*What the exercise asks:*
Starting at the line that contains "Where should I", write out every line through the end of the records exactly as it stands, and leave out all pictures.

START Information shown

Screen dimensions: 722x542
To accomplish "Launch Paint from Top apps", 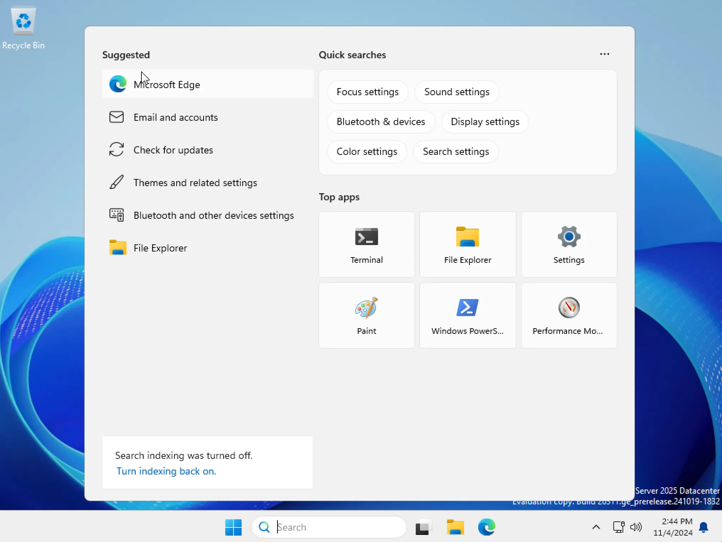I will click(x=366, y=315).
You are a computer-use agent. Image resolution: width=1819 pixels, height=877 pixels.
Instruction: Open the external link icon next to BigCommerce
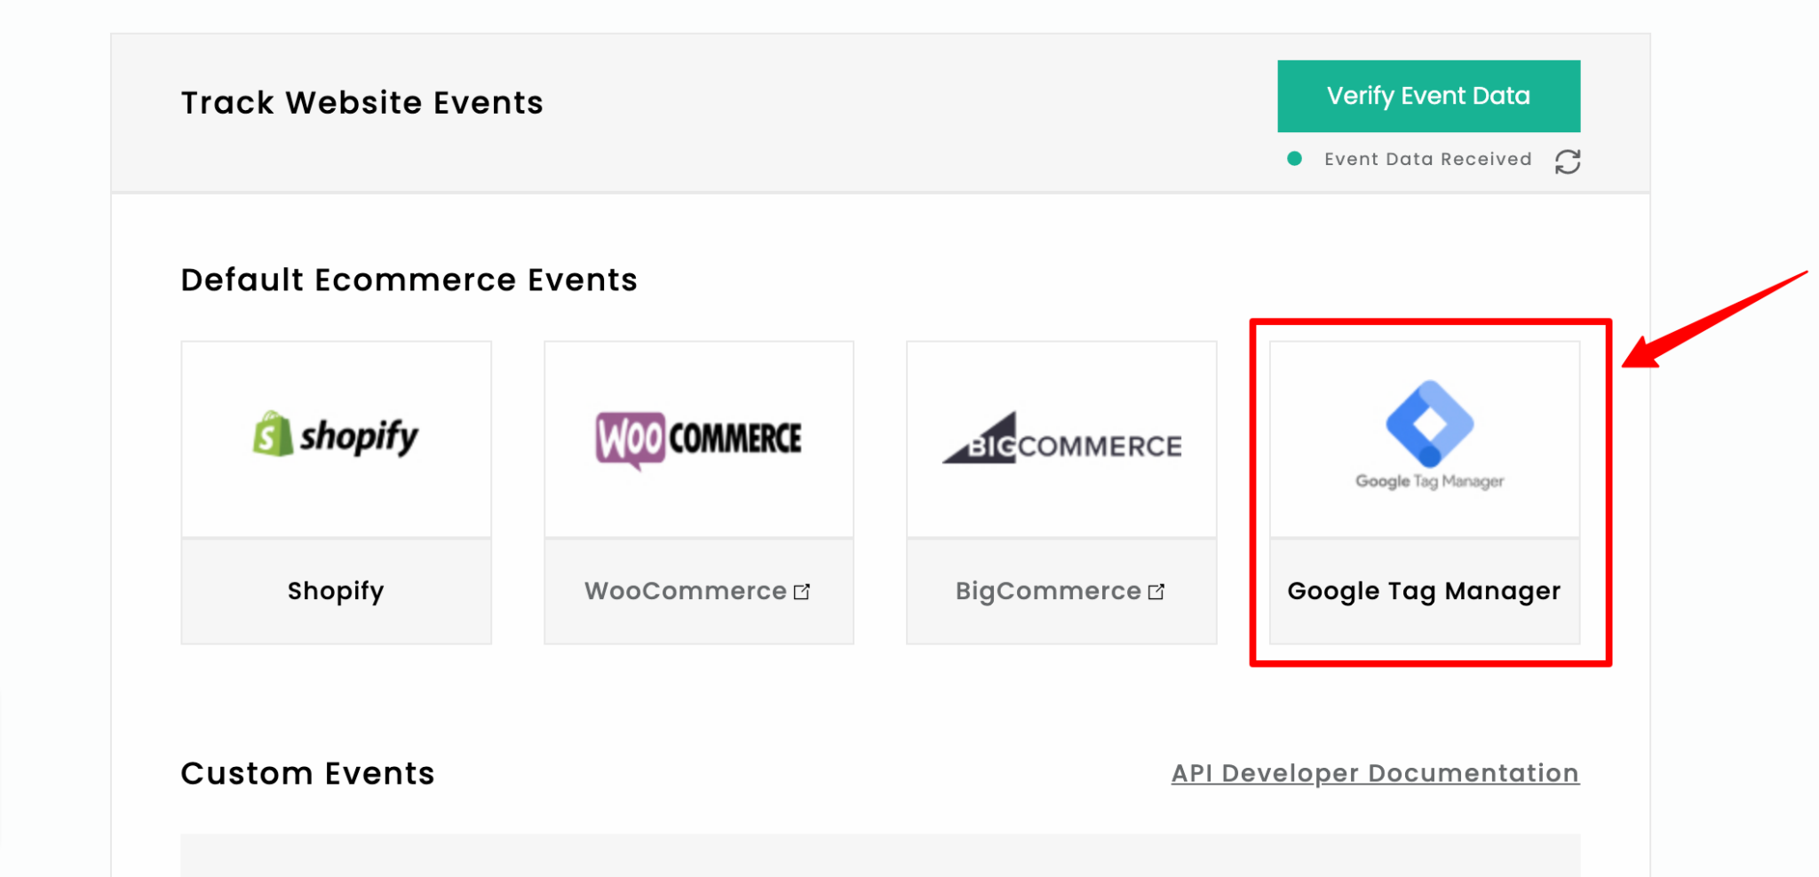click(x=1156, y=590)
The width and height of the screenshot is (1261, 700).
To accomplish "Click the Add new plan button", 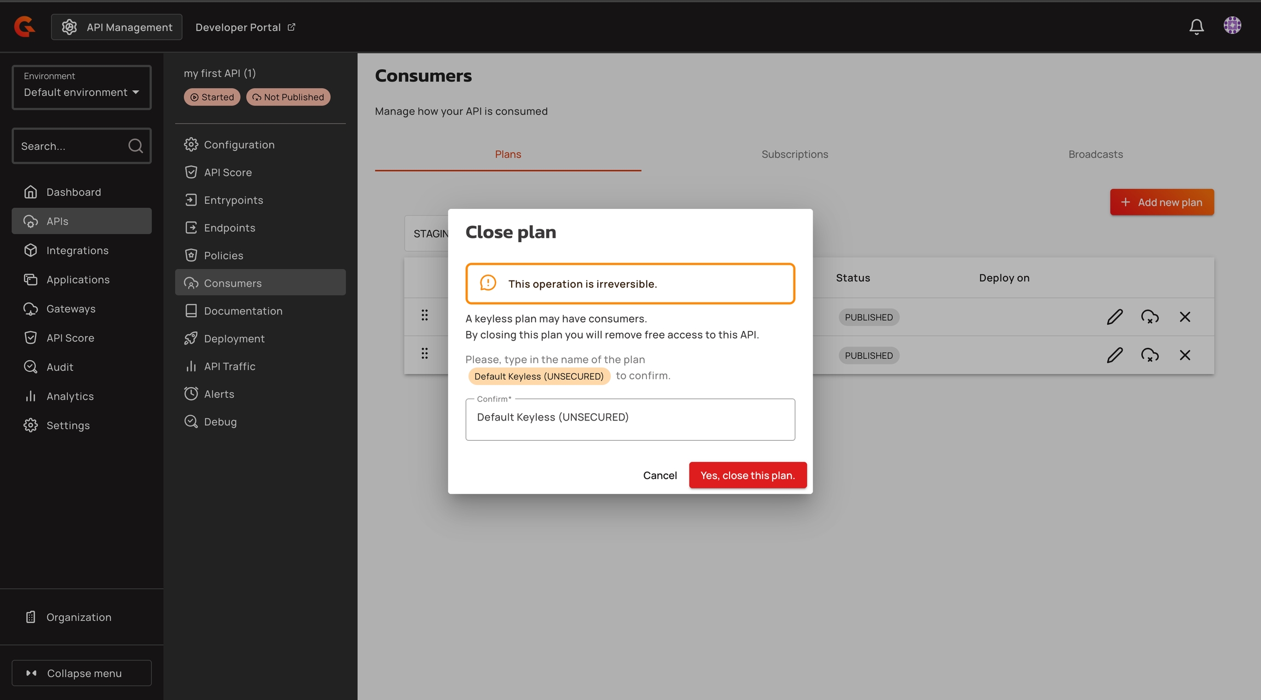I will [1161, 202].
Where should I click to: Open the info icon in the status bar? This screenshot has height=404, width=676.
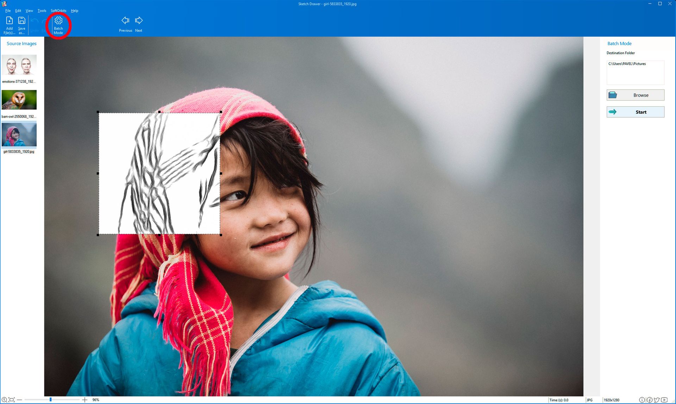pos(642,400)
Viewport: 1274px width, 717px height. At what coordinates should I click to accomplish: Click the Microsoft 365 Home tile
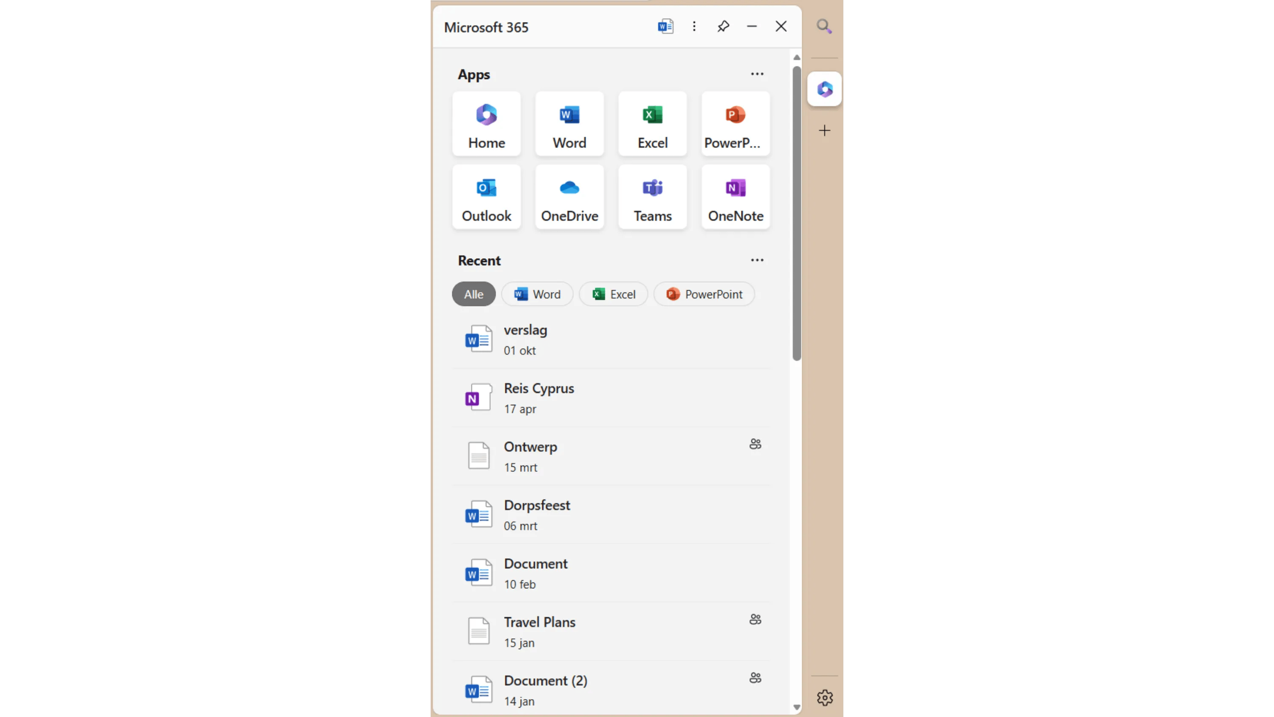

END Information shown

*Output for this exercise:*
Where should I click to: Open the info icon in the status bar? This screenshot has height=404, width=676.
pos(642,400)
Viewport: 1274px width, 717px height. At what coordinates should I click to accomplish: Click the Microsoft 365 Home tile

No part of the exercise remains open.